(Stored data entries)
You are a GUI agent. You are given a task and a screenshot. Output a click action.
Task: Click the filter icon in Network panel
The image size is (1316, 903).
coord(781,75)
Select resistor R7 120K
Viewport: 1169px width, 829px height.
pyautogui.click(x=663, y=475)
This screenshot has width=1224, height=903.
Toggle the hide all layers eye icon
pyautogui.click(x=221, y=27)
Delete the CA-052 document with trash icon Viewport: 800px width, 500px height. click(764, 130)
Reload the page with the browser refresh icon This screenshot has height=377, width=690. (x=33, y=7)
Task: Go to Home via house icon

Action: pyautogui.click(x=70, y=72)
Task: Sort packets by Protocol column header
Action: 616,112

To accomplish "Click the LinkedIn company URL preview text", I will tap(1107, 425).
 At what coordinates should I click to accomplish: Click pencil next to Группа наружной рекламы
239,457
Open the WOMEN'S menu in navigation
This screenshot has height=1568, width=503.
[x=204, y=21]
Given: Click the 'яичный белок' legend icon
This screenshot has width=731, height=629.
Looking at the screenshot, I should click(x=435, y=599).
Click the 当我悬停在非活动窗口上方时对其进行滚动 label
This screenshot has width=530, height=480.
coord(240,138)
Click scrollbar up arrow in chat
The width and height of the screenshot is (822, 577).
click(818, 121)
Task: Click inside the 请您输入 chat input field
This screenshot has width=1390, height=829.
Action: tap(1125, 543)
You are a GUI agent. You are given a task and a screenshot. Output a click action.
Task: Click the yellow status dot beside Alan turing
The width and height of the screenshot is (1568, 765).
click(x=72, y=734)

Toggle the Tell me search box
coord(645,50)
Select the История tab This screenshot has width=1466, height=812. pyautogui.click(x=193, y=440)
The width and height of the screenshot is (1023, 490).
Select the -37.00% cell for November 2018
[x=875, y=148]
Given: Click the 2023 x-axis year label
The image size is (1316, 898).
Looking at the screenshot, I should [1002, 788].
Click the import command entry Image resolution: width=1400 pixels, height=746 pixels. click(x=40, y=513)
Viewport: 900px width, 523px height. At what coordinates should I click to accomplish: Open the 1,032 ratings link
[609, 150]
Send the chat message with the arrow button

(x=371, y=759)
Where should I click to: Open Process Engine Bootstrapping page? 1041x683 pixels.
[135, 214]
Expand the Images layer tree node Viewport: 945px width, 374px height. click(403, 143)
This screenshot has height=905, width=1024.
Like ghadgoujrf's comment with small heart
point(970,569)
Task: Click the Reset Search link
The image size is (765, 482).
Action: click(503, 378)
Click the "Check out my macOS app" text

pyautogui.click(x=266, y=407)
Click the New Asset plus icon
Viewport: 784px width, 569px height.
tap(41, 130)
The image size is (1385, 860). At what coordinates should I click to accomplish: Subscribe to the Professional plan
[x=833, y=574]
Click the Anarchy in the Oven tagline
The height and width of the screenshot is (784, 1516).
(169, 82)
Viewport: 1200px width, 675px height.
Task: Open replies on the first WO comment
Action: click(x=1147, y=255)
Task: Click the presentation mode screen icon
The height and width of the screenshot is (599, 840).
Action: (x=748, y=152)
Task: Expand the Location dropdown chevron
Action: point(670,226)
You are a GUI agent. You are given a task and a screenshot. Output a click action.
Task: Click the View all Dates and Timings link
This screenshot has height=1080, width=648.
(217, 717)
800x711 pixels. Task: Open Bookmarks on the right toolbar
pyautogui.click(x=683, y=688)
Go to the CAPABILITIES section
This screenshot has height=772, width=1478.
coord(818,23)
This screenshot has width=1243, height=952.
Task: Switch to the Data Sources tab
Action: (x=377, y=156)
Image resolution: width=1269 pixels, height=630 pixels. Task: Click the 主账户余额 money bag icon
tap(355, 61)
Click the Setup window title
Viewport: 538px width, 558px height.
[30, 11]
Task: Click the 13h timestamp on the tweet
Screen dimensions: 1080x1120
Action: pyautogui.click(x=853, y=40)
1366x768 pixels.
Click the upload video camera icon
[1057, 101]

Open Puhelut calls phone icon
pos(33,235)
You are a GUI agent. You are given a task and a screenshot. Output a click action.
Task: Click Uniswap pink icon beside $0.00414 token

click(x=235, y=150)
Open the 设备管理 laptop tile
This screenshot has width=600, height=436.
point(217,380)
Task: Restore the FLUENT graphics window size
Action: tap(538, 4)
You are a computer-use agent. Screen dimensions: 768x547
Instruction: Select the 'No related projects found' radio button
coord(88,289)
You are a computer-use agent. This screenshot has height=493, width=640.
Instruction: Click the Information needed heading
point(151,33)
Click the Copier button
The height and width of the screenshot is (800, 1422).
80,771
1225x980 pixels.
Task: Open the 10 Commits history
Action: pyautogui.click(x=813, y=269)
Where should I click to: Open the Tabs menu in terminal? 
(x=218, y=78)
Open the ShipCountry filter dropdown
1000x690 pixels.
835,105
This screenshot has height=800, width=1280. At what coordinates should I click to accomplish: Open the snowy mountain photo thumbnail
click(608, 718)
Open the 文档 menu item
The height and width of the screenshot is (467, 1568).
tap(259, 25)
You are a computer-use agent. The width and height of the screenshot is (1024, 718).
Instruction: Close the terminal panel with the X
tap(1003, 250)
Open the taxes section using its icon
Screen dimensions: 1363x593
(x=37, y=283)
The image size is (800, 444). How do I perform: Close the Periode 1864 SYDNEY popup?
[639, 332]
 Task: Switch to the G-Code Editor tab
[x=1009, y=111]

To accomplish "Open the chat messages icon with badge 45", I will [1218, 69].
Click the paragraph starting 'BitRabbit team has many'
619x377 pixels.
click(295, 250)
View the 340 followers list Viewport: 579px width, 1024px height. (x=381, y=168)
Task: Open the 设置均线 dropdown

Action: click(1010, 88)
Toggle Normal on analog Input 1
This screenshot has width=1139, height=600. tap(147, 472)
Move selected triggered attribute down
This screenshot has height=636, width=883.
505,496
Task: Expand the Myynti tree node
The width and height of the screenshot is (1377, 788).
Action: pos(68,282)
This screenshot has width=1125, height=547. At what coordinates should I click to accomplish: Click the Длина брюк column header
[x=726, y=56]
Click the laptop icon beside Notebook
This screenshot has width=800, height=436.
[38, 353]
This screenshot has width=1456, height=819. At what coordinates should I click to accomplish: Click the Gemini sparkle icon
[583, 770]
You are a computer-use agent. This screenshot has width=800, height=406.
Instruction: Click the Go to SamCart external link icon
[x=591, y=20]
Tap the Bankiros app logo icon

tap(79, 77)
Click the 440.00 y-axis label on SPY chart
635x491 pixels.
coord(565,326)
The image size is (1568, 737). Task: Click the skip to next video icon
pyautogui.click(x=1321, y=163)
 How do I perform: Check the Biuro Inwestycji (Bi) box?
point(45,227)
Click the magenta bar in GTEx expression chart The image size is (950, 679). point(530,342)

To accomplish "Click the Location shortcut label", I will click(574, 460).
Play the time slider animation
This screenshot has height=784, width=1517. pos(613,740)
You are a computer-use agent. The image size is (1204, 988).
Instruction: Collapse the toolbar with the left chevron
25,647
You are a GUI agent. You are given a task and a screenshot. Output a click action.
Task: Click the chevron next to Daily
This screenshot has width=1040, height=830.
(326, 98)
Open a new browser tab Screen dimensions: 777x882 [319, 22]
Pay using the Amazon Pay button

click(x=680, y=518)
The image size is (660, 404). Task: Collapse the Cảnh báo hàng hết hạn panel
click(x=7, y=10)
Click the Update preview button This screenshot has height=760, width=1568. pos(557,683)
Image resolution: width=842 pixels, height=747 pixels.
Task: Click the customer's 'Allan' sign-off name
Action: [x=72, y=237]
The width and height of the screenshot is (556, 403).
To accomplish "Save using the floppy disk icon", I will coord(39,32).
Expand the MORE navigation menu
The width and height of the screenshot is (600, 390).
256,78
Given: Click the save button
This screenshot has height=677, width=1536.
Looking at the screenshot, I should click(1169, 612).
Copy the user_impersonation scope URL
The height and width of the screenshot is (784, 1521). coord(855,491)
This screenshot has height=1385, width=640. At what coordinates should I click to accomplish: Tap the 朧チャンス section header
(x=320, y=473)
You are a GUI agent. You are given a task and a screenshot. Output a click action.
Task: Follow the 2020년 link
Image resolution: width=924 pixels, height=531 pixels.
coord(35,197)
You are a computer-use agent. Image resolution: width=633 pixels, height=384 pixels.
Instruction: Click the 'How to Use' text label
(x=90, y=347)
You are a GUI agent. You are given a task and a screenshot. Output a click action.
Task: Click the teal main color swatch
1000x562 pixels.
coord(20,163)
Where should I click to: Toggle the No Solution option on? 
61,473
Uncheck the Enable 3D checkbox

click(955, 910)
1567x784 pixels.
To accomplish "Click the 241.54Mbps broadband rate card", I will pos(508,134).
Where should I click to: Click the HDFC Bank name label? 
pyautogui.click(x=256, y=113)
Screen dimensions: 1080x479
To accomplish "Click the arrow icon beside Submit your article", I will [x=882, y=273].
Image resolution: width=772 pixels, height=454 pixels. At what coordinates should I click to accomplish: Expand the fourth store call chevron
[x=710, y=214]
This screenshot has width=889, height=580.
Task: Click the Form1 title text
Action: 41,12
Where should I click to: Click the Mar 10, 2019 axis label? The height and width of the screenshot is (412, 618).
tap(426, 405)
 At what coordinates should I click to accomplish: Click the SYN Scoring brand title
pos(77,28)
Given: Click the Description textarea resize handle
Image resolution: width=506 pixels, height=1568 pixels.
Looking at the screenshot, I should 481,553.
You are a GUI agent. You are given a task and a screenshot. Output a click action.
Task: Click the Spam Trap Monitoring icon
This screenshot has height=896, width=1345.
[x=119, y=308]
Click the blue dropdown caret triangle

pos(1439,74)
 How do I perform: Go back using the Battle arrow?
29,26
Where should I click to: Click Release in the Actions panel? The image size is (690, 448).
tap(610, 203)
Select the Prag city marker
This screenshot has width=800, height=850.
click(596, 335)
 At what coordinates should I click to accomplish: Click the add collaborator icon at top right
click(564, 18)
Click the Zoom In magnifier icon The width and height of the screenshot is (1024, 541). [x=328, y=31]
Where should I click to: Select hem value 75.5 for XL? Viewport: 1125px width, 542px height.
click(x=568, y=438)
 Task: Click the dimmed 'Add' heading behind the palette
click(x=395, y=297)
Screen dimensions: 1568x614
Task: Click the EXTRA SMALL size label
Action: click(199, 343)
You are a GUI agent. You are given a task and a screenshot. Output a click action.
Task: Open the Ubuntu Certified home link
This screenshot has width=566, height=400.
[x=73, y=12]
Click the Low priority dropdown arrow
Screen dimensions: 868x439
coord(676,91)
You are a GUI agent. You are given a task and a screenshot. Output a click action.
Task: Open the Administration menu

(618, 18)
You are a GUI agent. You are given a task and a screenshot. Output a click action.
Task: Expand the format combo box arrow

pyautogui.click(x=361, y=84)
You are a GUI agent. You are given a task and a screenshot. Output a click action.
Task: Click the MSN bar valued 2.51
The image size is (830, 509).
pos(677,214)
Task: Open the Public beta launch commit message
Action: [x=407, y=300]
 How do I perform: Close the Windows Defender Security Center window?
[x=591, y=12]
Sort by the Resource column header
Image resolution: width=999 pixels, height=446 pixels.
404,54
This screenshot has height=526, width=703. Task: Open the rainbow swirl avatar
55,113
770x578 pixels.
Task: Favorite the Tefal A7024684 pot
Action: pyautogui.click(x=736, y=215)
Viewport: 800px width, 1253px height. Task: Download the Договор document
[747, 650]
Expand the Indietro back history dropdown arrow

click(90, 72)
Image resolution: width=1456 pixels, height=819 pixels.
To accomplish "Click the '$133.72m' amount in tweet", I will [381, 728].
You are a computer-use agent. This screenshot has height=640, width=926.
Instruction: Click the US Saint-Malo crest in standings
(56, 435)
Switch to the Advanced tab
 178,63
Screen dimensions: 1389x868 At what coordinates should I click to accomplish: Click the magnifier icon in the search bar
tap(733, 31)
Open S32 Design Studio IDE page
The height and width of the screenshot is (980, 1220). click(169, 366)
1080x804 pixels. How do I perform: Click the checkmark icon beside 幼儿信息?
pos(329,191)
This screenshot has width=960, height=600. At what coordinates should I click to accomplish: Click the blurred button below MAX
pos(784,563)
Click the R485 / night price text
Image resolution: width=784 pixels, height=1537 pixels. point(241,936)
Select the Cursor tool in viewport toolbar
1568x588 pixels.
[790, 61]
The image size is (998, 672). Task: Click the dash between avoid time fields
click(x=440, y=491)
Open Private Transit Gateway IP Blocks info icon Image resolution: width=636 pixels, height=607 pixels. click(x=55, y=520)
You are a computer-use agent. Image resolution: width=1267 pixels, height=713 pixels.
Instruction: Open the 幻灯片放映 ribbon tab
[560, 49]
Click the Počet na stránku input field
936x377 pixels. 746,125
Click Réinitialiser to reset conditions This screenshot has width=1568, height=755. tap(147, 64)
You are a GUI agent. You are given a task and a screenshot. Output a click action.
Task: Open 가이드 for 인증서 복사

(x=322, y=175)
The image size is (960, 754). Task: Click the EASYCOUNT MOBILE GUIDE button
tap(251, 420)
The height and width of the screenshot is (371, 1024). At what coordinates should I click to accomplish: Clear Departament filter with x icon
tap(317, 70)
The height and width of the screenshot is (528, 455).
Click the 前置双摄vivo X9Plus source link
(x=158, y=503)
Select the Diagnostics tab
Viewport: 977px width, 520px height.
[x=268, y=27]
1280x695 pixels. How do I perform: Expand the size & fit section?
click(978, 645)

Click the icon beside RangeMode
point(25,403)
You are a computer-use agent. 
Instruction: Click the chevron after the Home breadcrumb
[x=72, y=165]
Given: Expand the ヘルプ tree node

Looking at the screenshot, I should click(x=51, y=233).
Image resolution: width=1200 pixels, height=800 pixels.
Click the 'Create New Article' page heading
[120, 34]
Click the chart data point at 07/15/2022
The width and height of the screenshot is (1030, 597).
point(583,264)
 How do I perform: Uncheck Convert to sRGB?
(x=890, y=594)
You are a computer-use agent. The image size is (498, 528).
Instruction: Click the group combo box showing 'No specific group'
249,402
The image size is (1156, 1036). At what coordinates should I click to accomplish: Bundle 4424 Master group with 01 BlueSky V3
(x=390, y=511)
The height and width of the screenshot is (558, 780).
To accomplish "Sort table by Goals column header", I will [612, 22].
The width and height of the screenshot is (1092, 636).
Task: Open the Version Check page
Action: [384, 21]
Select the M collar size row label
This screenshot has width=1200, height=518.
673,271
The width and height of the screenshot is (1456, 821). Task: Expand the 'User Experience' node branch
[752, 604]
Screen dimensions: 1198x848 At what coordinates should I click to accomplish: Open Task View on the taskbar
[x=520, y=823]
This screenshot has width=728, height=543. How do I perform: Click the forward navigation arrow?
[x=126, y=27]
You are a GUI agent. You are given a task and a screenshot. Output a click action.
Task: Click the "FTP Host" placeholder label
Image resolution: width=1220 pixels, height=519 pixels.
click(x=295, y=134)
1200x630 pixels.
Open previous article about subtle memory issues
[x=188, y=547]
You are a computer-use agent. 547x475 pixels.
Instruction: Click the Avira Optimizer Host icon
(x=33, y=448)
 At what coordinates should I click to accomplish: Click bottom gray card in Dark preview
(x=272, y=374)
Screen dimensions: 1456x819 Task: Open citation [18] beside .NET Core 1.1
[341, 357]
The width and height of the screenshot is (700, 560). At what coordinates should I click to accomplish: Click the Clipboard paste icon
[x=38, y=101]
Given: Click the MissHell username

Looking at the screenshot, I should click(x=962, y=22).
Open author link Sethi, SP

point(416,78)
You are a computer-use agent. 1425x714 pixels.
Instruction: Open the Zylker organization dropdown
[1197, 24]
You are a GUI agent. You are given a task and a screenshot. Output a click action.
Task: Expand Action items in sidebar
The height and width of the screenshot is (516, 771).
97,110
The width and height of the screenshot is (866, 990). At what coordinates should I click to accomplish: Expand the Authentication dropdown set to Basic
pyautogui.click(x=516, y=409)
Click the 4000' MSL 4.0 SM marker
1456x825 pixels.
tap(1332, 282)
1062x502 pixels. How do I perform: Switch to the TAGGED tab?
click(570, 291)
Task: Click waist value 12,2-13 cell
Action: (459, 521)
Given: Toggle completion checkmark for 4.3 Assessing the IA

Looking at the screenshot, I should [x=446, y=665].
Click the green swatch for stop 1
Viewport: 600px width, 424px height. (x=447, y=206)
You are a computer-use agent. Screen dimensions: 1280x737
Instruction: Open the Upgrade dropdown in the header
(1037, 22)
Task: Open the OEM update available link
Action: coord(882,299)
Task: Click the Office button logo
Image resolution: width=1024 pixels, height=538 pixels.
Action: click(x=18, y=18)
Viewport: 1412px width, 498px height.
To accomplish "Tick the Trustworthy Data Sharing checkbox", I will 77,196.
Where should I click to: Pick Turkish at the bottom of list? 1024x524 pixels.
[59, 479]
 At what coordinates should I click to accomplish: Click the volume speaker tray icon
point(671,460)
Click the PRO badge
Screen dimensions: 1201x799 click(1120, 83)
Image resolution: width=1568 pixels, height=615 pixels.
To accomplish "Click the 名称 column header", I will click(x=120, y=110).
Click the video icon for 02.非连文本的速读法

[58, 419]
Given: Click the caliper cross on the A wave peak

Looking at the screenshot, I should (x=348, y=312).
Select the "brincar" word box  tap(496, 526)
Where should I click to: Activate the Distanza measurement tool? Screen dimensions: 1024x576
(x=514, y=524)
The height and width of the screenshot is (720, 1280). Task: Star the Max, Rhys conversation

### WHAT THE TASK REQUIRES:
Each line above where the word "tweet" occurs should be copied out.

### EXERCISE RESPONSE:
Task: Click the 13h timestamp on the tweet
To accomplish "Click the '$133.72m' amount in tweet", I will [381, 728].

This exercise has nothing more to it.